(Beginning of SOURCE MATERIAL)

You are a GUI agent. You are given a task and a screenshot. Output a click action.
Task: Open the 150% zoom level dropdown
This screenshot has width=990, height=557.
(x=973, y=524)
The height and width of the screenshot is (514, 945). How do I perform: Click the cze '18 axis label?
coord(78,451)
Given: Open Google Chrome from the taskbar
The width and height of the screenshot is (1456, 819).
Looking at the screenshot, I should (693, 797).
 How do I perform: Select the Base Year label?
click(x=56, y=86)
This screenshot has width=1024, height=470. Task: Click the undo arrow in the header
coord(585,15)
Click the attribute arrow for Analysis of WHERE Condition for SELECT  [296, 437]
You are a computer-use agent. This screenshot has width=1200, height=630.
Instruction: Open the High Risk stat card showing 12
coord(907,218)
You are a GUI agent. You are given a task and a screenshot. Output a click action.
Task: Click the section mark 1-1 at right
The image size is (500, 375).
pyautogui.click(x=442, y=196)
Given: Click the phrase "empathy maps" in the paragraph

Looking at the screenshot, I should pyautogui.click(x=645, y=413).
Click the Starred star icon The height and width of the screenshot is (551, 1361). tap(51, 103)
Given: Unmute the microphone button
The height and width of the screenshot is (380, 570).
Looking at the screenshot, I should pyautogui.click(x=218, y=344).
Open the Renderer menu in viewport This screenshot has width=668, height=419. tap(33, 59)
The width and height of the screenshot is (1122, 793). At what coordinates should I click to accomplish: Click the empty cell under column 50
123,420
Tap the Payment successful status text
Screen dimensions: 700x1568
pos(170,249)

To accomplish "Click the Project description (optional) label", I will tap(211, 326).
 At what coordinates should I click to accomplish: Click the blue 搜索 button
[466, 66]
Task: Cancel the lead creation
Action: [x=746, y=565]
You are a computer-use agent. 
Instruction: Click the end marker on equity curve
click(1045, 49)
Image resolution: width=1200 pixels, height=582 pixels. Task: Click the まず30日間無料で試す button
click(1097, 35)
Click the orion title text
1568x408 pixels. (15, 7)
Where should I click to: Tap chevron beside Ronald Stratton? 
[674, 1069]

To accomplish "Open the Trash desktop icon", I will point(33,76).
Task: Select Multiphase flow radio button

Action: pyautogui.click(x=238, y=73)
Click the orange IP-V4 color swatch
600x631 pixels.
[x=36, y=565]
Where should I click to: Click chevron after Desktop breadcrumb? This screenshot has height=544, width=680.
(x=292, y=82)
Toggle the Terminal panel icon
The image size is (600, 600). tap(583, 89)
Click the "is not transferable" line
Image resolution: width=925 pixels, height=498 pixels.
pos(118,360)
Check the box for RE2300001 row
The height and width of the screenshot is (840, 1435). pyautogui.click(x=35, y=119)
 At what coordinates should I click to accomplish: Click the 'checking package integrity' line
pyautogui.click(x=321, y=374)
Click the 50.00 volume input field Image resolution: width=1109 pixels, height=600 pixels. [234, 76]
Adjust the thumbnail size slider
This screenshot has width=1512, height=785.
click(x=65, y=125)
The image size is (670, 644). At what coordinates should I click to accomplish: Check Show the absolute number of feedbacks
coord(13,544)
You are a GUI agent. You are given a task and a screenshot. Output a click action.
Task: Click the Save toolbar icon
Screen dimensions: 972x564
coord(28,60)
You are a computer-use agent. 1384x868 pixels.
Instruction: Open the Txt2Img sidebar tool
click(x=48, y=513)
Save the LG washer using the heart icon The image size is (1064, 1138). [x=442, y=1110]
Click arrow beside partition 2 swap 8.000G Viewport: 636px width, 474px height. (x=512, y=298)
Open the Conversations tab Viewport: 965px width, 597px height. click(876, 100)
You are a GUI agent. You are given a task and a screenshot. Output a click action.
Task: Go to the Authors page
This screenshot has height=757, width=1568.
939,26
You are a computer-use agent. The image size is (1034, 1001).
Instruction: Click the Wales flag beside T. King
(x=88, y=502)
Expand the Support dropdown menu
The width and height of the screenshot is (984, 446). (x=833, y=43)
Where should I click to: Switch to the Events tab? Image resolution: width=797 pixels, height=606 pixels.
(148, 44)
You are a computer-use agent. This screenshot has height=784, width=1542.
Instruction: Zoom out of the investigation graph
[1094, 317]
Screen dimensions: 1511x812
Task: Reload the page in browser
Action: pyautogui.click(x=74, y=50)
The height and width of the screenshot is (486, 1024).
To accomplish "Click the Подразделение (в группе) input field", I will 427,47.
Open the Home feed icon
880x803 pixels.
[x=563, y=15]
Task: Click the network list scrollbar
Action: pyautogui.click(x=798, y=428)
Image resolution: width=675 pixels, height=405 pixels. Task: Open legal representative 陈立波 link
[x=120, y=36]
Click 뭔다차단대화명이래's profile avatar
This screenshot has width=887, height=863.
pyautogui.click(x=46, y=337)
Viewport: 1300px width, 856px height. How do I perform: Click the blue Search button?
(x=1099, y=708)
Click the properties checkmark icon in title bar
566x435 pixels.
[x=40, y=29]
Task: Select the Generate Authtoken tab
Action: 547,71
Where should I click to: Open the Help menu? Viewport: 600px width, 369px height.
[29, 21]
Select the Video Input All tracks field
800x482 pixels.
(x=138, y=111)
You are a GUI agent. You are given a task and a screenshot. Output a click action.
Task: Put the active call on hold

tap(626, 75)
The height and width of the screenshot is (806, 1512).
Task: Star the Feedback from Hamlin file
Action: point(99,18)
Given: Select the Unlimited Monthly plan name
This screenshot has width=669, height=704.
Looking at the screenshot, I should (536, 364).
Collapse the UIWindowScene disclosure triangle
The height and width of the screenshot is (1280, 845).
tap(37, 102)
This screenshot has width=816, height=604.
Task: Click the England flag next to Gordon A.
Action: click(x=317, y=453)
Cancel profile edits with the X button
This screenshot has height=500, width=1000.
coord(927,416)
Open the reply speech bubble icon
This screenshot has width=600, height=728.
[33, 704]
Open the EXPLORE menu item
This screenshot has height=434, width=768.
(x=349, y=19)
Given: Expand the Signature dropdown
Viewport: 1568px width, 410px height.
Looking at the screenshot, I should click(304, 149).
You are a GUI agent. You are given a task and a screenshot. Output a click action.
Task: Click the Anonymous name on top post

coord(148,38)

(End of SOURCE MATERIAL)

TASK PROMPT >>
Each line from the one with "Given: Select the Unlimited Monthly plan name" through the last line of the records must be written out word for word. Include nothing else.

RESULT OF THIS EXERCISE >>
Given: Select the Unlimited Monthly plan name
This screenshot has width=669, height=704.
Looking at the screenshot, I should (536, 364).
Collapse the UIWindowScene disclosure triangle
The height and width of the screenshot is (1280, 845).
tap(37, 102)
This screenshot has width=816, height=604.
Task: Click the England flag next to Gordon A.
Action: click(x=317, y=453)
Cancel profile edits with the X button
This screenshot has height=500, width=1000.
coord(927,416)
Open the reply speech bubble icon
This screenshot has width=600, height=728.
[33, 704]
Open the EXPLORE menu item
This screenshot has height=434, width=768.
(x=349, y=19)
Given: Expand the Signature dropdown
Viewport: 1568px width, 410px height.
Looking at the screenshot, I should click(304, 149).
You are a GUI agent. You are given a task and a screenshot. Output a click action.
Task: Click the Anonymous name on top post

coord(148,38)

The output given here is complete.